### TASK TO CARRY OUT
Copy everything from "Block Topic Format" down to "a working setup." in the R workflow module, renaming "Hands-on" to "Practical".

### EXTRACT PROVIDED
***

Module 01: The R Workflow

Environment, Dependencies, and Data Foundations

Agenda

Block Topic Format
1 Environment check Interactive
2 How R works Discussion + exploration
3 Packages and where they live Hands-on

Steps completed:


1. Environment Check

Let’s verify everyone has a working setup.

Is R installed?

R.version.string

You should see something like R version 4.x.x.

What is this actually telling us? R is a program—a binary executable—installed somewhere on your computer. When you type R in a terminal or open RStudio, you’re launching that program.

Where is R?

# The R binary location
R.home()

# On Unix-like systems, you can also check from terminal:
# which R

Is Git installed?

system("git --version", intern = TRUE)

If this errors, Git isn’t installed or isn’t on your PATH.

Is Quarto installed?

system("quarto --version", intern = TRUE)

2. How R Works

If you’re using RStudio, you’ll see something like this:

The RStudio IDE

R is an interpreter

When you type code at the console, R:

  1. Reads your input
  2. Evaluates it
  3. Prints the result
  4. Loops back waiting for more

This is called a REPL (Read-Eval-Print Loop).

***

(Word and element location listing)
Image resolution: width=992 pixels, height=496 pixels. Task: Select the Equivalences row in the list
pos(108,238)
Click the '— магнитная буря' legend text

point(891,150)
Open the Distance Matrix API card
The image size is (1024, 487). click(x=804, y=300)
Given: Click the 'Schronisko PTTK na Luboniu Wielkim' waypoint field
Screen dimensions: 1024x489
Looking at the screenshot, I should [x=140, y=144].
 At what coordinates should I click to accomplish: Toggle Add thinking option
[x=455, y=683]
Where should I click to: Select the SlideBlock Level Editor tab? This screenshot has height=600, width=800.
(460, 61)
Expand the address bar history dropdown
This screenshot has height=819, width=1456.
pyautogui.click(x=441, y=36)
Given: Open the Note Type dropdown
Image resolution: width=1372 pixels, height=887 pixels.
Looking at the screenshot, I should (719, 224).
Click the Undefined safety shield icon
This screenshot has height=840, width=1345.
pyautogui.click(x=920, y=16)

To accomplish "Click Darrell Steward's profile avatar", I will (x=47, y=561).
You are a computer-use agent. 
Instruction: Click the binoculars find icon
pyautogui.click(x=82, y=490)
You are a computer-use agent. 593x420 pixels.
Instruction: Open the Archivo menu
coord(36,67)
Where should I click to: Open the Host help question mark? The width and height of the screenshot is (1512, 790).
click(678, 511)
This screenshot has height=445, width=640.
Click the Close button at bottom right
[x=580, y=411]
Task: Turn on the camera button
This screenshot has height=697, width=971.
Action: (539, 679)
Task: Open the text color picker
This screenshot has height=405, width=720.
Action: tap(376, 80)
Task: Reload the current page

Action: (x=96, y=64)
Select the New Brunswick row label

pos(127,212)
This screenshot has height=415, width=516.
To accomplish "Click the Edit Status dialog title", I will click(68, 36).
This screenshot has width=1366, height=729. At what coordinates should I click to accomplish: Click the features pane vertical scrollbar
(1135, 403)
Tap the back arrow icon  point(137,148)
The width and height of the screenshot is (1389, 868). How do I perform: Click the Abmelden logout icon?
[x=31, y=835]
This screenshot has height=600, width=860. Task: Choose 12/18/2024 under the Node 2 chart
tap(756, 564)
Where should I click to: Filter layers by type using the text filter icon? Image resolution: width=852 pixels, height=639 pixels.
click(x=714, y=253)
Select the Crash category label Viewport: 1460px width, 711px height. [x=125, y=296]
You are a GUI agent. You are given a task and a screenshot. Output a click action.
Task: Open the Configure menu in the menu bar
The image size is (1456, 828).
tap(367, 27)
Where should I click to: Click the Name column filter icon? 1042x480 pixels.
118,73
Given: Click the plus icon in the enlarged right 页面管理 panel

***

### FINAL ANSWER
Block Topic Format
1 Environment check Interactive
2 How R works Discussion + exploration
3 Packages and where they live Practical

Steps completed:


1. Environment Check

Let’s verify everyone has a working setup.